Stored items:
■ ■ ■ ■ ■

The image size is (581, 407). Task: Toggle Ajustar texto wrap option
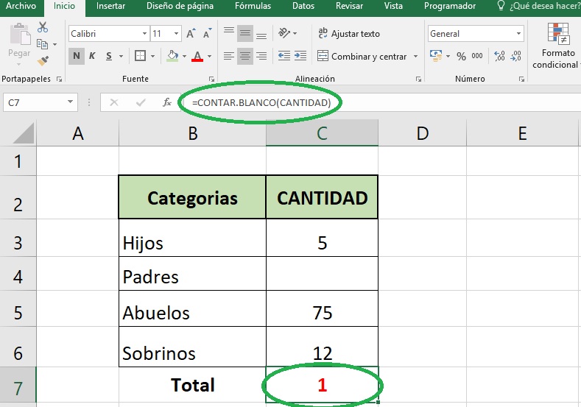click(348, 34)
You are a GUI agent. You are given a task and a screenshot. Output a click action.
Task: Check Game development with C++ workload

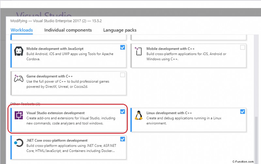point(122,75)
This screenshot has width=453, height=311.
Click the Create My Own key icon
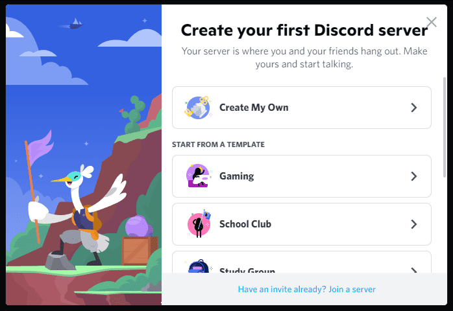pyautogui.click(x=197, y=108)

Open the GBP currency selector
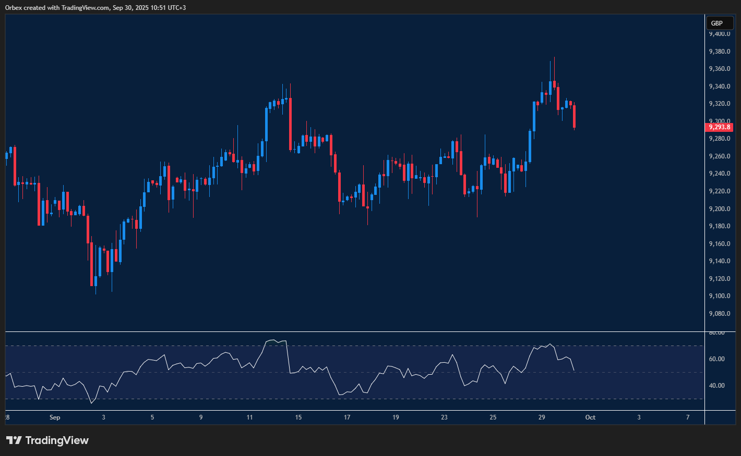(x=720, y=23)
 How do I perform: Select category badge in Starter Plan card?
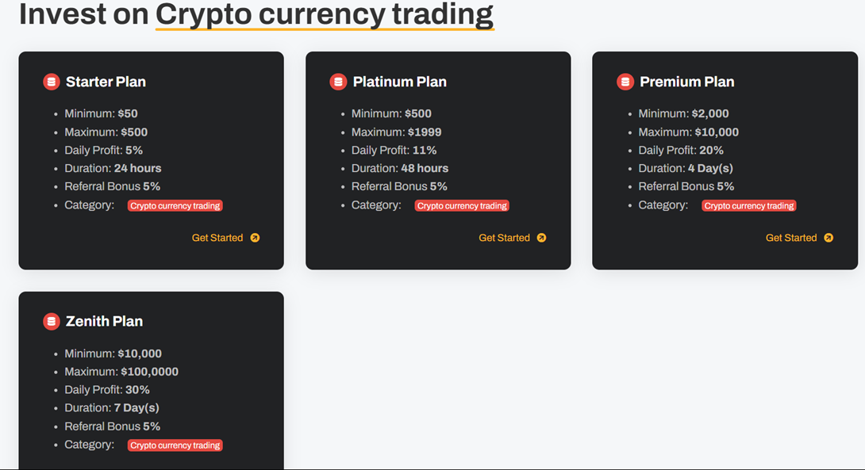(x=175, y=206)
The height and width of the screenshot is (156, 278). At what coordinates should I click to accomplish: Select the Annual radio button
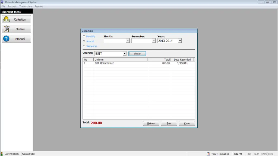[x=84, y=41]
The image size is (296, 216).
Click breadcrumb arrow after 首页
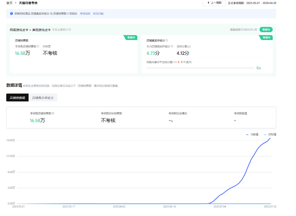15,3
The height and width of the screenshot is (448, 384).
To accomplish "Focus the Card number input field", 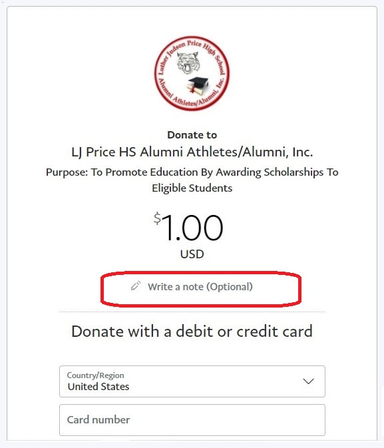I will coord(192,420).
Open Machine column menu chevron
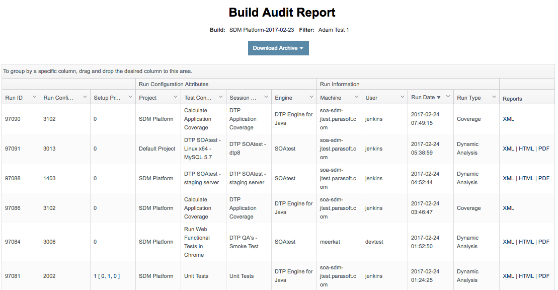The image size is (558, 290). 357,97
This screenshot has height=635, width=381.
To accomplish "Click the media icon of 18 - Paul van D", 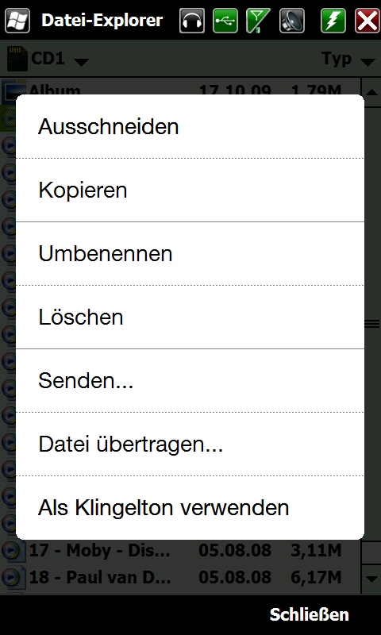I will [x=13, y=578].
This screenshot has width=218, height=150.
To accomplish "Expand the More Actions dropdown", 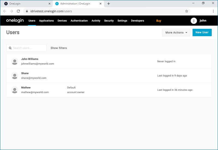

■ ■ ■ ■ ■

What is required: Out of the preceding entries, pull every line containing the string "This".

Task answer:
This screenshot has width=453, height=311.
This screenshot has height=635, width=381.
This screenshot has width=218, height=150.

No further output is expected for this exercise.